At 31, Exhausted and Single: Would a Series of Encounters with French Men Restore My Joy of Living?
“Tu es où?” I texted, peeking out the terrace to check if he was close. I inspected my lip color in the glass over the fireplace. Then worried whether my basic French was off-putting.
“On my way,” he responded. And before I could doubt about welcoming a strange man to my place for a initial meeting in a overseas location, Thomas knocked. Soon after we shared la bise and he shed his layers of winter gear, I noticed he was even more attractive than his online images, with messy blond hair and a sight of chiseled core. While pouring wine as carefreely as I could, mentally I was shouting: “It’s going as planned!”
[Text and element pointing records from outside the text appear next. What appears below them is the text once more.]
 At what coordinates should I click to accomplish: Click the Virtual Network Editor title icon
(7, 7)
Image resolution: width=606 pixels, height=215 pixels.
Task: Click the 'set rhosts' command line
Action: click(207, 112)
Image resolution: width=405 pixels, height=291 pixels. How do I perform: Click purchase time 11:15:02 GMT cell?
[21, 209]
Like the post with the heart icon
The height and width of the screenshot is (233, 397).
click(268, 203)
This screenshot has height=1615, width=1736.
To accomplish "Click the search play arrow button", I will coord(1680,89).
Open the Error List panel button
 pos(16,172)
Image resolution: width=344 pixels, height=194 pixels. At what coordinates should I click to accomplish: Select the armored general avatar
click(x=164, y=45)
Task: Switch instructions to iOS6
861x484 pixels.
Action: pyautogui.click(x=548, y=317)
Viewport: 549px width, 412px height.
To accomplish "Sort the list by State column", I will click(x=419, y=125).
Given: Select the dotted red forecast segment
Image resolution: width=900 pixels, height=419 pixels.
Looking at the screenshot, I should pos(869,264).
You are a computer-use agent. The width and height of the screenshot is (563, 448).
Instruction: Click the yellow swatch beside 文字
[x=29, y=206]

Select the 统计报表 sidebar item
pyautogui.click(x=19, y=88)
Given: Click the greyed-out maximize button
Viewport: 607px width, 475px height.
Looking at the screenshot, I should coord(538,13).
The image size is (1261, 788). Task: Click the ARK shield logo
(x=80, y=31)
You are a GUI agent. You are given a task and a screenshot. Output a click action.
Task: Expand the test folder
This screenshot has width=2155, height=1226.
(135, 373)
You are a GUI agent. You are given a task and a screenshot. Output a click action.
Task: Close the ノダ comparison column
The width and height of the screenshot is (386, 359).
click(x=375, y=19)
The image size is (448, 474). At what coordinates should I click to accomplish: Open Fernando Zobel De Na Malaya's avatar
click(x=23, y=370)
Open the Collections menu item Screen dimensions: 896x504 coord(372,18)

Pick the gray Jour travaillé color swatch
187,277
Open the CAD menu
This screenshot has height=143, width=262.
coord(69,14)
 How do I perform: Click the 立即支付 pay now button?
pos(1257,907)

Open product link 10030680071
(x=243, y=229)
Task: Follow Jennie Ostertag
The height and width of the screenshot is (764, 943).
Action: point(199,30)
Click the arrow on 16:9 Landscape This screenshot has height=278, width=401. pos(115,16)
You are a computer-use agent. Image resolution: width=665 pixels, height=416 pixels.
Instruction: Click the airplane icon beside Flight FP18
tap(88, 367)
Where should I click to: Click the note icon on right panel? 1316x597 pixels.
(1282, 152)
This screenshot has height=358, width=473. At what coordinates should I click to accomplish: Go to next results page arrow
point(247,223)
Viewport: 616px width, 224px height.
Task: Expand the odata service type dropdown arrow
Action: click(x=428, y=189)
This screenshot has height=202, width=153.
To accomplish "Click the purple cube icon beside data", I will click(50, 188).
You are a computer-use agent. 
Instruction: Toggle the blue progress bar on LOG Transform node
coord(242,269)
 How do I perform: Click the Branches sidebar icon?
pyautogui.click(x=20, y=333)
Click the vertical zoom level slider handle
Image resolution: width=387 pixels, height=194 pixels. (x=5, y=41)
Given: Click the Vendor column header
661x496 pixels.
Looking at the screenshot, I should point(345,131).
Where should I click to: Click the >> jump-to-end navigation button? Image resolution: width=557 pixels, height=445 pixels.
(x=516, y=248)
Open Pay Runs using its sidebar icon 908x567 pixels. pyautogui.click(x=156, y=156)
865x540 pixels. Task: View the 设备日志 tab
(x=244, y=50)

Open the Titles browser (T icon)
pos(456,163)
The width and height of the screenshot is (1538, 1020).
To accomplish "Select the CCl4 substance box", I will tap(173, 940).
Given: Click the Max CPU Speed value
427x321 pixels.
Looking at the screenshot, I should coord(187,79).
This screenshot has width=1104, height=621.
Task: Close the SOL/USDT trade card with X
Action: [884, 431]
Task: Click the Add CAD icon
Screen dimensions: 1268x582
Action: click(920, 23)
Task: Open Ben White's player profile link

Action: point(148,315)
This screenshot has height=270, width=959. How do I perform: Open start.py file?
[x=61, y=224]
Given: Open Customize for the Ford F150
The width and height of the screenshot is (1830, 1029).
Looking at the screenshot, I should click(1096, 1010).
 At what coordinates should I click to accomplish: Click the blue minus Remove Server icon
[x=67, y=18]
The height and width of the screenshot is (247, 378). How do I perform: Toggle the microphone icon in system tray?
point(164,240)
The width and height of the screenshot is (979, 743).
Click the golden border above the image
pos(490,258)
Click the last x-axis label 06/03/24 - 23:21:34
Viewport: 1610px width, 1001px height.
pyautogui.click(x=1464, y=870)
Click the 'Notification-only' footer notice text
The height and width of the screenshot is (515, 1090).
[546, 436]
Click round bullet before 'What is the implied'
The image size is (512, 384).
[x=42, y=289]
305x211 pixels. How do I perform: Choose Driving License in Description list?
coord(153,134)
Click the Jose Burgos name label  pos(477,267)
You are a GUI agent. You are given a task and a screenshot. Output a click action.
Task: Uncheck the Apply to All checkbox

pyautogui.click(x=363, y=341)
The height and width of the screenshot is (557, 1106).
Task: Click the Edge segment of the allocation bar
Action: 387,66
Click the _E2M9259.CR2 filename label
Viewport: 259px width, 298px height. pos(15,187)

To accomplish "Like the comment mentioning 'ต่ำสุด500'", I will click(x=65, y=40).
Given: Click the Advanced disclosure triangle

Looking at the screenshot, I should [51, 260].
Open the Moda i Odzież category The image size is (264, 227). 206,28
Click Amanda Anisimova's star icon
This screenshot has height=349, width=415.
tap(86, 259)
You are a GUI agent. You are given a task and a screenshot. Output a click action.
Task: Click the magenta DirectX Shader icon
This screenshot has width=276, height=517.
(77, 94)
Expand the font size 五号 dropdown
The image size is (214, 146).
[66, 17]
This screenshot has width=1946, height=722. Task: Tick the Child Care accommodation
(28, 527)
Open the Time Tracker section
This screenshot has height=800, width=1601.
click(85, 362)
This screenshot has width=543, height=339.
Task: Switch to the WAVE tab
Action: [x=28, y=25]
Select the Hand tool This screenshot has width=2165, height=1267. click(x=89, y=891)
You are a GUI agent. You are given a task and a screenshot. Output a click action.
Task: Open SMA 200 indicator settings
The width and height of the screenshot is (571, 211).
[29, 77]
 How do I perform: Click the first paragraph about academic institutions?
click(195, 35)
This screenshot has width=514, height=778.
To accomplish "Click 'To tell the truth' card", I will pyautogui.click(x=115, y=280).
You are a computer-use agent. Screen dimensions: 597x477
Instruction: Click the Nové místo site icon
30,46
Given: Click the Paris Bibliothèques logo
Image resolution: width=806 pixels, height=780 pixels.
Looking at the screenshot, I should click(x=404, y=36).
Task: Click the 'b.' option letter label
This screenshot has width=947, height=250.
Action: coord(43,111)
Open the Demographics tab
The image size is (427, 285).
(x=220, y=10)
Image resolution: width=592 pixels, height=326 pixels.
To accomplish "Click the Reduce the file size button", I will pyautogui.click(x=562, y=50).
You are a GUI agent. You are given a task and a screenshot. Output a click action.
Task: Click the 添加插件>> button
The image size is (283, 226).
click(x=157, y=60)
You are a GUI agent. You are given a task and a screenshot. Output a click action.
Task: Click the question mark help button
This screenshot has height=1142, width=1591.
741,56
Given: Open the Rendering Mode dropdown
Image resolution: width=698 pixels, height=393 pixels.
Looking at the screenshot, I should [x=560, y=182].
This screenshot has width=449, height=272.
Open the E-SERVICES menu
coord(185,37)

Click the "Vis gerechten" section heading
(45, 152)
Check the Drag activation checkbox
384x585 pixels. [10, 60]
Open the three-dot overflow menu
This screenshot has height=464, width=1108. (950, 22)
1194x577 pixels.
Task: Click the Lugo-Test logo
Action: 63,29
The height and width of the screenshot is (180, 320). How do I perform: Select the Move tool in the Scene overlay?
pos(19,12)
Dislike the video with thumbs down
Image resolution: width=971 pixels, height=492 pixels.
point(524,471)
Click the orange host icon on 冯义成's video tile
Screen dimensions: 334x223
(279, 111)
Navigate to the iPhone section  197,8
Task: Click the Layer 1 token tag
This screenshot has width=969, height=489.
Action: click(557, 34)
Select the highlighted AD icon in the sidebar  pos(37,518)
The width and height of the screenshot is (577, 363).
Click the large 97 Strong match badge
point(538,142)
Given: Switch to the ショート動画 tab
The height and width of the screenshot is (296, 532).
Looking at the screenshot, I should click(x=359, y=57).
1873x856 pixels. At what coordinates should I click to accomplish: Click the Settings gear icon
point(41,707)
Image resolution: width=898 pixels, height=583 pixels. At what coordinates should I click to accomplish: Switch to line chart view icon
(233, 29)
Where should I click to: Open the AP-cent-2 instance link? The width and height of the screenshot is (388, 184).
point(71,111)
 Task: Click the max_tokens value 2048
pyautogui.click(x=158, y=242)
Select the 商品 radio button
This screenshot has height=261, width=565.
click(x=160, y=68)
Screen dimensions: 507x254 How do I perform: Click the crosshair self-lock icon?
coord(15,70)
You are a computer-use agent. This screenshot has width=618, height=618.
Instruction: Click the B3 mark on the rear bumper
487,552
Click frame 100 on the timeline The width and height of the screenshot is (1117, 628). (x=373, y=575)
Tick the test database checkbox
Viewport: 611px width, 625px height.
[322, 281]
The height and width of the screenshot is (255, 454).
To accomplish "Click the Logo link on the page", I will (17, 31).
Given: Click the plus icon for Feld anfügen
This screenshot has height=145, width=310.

I devised it in autumn 2018, worn out from nearly a decade of calling New York home. I was employed full-time as an publishing professional and writing my novel at night and on weekends for several years. I pushed myself so hard that my agenda was written in my diary in brief intervals. On weekend nights, I came home and lugged an laundry sack of dirty clothes to the public washroom. After returning it up the multiple staircases, I’d yet again access the writing project that I knew, probably, may never get published. Meanwhile, my colleagues were advancing their careers, entering matrimony and acquiring upscale homes with basic appliances. At 31, I felt I had nothing to show for it.
NYC gentlemen – or at least the ones I dated – seemed to think that, if they were over six feet and in finance or law, they were top of the world.
I was also practically abstinent: not only because of busyness, but because my former partner and I kept meeting up once a week for dinner and Netflix. He was the first guy who approached me the initial evening I socialized after relocating to NYC, when I was twenty-two. Although we broke up down the line, he re-infiltrated my life an amicable meeting at a time until we always found ourselves on the different corners of his sofa, reacting in sync at Game of Thrones. As comforting as that routine was, I didn’t want to be intimate companions with my former flame while having a celibate life for the rest of my life.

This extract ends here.